We don't know much about the relationship between William Shakespeare and Anne Hathaway. To use modern terms, it was a commuter marriage — he worked in London theater and she was stuck back home with the kids in Stratford-on-Avon.
But there was no e-mail, texting, phone or Skype. They went long stretches with no communication and even longer between face-to-face visits. Tough to keep the home fires burning, if that's what they did in the 16th and 17th centuries.
Canadian playwright Vern Thiessen has cobbled together the few facts we know about Hathaway and fashioned a one-person play, "Shakespeare's Will," that uses the Bard's final testament as a jumping-off point to imagine the long-distance marriage. Actor Cathy Fuller will play Hathaway in a Jungle Theater production opening Friday night.

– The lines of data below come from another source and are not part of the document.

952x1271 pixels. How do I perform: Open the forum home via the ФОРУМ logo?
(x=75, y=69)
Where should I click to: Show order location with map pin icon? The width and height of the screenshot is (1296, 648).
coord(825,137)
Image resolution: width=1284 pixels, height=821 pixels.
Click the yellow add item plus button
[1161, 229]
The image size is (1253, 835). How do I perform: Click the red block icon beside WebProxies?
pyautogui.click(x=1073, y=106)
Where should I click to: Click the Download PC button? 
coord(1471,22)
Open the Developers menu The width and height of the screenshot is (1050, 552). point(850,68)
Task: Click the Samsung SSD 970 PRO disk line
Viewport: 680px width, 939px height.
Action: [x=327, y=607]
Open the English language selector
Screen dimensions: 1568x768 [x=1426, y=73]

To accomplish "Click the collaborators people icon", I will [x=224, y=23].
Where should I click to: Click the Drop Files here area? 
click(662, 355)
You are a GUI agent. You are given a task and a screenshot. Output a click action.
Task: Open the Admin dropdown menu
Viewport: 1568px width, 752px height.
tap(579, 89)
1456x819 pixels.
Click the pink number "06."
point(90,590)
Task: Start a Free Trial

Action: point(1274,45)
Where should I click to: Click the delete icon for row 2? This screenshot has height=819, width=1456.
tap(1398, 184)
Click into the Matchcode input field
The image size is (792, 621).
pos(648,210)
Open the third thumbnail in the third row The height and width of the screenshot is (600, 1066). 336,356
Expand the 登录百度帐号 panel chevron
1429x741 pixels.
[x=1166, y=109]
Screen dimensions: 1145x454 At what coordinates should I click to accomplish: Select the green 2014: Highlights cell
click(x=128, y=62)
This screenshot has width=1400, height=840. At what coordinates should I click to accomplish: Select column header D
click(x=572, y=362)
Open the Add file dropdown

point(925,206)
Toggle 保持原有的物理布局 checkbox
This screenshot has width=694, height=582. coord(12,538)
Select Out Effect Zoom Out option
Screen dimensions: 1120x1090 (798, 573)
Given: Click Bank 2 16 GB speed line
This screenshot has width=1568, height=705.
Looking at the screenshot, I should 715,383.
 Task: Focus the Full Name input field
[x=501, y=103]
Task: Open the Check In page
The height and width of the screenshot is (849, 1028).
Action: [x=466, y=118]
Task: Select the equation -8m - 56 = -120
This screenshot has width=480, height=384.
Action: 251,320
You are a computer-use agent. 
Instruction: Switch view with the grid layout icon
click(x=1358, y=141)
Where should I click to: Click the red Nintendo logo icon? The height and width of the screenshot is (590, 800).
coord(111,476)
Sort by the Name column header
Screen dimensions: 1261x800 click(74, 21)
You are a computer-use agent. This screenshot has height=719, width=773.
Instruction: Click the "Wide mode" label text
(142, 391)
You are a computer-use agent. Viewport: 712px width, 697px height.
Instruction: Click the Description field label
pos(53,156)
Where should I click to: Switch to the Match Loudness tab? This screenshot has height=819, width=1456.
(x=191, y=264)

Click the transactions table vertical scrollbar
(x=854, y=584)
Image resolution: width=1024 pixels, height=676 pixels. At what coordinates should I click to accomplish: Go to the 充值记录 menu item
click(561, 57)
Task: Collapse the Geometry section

When Shakespeare died in 1616, he left to his wife of 34 years "my second-best bed and furniture." This odd bequest has fueled great speculation. Was it a cheap slap at Hathaway (the bulk of the estate was left to their daughter, Susanna) or was it a symbolic gift of the wedding bed to someone who probably also automatically was entitled to a third of the estate?
The question is significant for what it might intimate about the quality of their relationship. The answer is simply speculation, because there was no People magazine or TMZ to report the sizzling headlines: "Will parties in London while Anne steams in Stratford."
Unburdened by the strictures of history, Thiessen imagined Anne returning to her home following Shakespeare's funeral (she outlived William by seven years) and reminiscing on their life together — or mostly apart. They married in 1582, when he was 18 and she was 26 (and with child — scandal!!!!). Three years later, he was off for London to make his fame and whatever fortune he could amass. She stayed at Stratford, about 80 miles away. He got home when he could.
"Vern imagined what it was like for her, and all those years he wasn't home," said Fuller.
A friend had shown her the script a while back and after reading it, Fuller decided she would like to do it. She pitched it to Bain Boehlke at the Jungle and he said, Let's do it.